Noel, do you mean that it's not a bug?
Comment 11 Noel Grandin 2019-12-05 13:36:37 UTC
(In reply to Roman Kuznetsov from comment #10)
> 
> Noel, do you mean that it's not a bug?

Well in was never a bug in the sense that LO is broken, we are doing the right thing, just not doing it very quickly.

It is possible that it can improved, but that would require substantial work, and it will never be as fast as the first macro.
Comment 12 Mike Kaganski 2019-12-05 14:56:27 UTC
Possibly empty cells could be treated as not having different type compared to their neighbours?
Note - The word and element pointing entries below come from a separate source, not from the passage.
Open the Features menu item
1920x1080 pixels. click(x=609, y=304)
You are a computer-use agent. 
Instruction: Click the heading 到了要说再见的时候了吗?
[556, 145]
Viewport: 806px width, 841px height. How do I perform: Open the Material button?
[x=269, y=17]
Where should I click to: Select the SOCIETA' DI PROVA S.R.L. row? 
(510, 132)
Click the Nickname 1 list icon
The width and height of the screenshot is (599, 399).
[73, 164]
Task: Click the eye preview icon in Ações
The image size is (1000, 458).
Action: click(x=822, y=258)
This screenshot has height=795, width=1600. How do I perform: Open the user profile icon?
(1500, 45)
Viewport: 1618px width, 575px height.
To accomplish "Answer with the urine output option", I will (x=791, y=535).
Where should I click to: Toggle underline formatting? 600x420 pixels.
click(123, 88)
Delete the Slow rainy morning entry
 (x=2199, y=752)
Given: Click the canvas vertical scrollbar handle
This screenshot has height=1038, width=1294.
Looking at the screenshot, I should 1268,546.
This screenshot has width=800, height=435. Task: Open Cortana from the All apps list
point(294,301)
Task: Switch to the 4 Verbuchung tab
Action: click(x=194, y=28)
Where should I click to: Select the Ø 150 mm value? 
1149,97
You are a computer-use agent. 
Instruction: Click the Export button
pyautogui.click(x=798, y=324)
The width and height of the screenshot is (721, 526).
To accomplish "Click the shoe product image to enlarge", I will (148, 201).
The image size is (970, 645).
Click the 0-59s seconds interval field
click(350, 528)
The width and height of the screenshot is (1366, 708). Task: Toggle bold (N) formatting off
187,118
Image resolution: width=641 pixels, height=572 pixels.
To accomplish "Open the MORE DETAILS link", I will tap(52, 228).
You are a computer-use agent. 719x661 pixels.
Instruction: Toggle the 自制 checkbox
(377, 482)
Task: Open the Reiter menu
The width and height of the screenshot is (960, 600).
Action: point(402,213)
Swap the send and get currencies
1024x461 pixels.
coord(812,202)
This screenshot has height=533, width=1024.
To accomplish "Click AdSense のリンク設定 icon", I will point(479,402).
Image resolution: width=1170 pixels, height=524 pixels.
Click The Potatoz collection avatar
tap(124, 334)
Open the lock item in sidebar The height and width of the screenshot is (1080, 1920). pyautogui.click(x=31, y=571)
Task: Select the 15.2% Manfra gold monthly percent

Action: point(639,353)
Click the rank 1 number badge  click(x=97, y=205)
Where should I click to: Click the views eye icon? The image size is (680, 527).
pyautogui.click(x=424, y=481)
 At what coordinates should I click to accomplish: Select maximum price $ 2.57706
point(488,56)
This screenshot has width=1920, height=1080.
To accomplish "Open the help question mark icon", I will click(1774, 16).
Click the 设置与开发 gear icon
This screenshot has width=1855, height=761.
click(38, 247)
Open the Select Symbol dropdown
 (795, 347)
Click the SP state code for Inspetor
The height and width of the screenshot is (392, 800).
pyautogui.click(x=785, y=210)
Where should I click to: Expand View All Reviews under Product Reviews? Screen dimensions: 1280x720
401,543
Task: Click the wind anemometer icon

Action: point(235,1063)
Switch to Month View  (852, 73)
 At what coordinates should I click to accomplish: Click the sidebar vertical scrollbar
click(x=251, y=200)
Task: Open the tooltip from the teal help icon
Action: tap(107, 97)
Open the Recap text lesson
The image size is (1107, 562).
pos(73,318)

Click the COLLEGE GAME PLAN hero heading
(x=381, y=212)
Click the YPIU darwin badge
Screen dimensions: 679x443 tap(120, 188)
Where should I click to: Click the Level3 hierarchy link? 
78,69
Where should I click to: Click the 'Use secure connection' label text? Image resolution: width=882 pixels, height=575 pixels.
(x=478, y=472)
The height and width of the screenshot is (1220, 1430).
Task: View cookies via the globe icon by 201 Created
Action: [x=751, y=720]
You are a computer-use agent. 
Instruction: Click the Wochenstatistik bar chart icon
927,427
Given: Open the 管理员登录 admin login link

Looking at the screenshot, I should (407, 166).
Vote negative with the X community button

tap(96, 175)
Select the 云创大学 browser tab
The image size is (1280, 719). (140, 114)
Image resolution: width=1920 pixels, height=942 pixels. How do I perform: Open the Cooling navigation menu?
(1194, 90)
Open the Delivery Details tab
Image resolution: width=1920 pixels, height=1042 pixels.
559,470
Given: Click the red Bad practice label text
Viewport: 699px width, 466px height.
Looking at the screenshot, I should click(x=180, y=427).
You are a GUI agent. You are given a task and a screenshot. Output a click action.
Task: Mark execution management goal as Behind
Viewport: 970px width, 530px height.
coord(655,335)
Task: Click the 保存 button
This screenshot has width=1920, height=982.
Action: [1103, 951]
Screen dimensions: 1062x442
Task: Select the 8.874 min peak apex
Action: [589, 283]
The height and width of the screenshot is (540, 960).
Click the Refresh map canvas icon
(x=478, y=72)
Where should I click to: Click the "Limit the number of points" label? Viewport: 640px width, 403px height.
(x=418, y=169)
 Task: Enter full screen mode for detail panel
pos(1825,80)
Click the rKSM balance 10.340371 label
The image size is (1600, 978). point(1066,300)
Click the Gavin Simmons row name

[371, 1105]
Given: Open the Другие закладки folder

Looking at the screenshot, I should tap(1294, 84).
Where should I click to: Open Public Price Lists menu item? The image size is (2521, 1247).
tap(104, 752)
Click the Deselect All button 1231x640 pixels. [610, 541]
Typical use of large tabular data (where the performance problem happens) is to have same type of data in column; and empty value could be thought as a special case of value of any data type.

And in case of strings, this is especially true, because while we could argue that empty is not a valid number (but still it would be useful to have special "empty" number for efficiency), empty string is perfectly valid thing.